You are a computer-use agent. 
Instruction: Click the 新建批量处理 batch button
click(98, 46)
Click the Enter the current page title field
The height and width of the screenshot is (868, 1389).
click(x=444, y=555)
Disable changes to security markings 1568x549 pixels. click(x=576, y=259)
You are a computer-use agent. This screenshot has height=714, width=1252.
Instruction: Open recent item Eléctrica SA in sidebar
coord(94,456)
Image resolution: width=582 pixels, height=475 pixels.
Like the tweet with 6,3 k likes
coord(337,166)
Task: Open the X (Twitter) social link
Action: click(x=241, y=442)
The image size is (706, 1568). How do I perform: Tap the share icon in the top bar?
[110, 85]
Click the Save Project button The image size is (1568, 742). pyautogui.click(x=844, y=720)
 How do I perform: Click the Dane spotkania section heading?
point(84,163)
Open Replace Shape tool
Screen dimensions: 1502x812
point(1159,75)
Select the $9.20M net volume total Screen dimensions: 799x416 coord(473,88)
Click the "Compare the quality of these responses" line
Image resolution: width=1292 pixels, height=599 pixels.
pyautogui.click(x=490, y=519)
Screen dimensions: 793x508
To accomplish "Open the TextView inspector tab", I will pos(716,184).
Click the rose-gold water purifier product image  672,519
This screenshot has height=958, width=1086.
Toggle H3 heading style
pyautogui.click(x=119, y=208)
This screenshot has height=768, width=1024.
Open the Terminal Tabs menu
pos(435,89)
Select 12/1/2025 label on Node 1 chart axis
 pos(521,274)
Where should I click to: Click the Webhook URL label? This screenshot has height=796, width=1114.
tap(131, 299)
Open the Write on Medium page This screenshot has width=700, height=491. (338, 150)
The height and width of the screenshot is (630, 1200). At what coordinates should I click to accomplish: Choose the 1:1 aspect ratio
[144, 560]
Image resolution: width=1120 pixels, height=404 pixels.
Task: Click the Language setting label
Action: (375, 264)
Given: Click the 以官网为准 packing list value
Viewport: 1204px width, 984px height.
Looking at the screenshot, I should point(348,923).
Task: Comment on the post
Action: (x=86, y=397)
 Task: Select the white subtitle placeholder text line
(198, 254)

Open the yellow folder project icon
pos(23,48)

Try it:
This exercise calls for an exact reproduction of the material.

Reply to the task:
You are a computer-use agent. 
Instruction: Click the 新建批量处理 batch button
click(98, 46)
Click the Enter the current page title field
The height and width of the screenshot is (868, 1389).
click(x=444, y=555)
Disable changes to security markings 1568x549 pixels. click(x=576, y=259)
You are a computer-use agent. This screenshot has height=714, width=1252.
Instruction: Open recent item Eléctrica SA in sidebar
coord(94,456)
Image resolution: width=582 pixels, height=475 pixels.
Like the tweet with 6,3 k likes
coord(337,166)
Task: Open the X (Twitter) social link
Action: click(x=241, y=442)
The image size is (706, 1568). How do I perform: Tap the share icon in the top bar?
[110, 85]
Click the Save Project button The image size is (1568, 742). pyautogui.click(x=844, y=720)
 How do I perform: Click the Dane spotkania section heading?
point(84,163)
Open Replace Shape tool
Screen dimensions: 1502x812
point(1159,75)
Select the $9.20M net volume total Screen dimensions: 799x416 coord(473,88)
Click the "Compare the quality of these responses" line
Image resolution: width=1292 pixels, height=599 pixels.
pyautogui.click(x=490, y=519)
Screen dimensions: 793x508
To accomplish "Open the TextView inspector tab", I will pos(716,184).
Click the rose-gold water purifier product image  672,519
This screenshot has height=958, width=1086.
Toggle H3 heading style
pyautogui.click(x=119, y=208)
This screenshot has height=768, width=1024.
Open the Terminal Tabs menu
pos(435,89)
Select 12/1/2025 label on Node 1 chart axis
 pos(521,274)
Where should I click to: Click the Webhook URL label? This screenshot has height=796, width=1114.
tap(131, 299)
Open the Write on Medium page This screenshot has width=700, height=491. (338, 150)
The height and width of the screenshot is (630, 1200). At what coordinates should I click to accomplish: Choose the 1:1 aspect ratio
[144, 560]
Image resolution: width=1120 pixels, height=404 pixels.
Task: Click the Language setting label
Action: (375, 264)
Given: Click the 以官网为准 packing list value
Viewport: 1204px width, 984px height.
Looking at the screenshot, I should point(348,923).
Task: Comment on the post
Action: (x=86, y=397)
 Task: Select the white subtitle placeholder text line
(198, 254)

Open the yellow folder project icon
pos(23,48)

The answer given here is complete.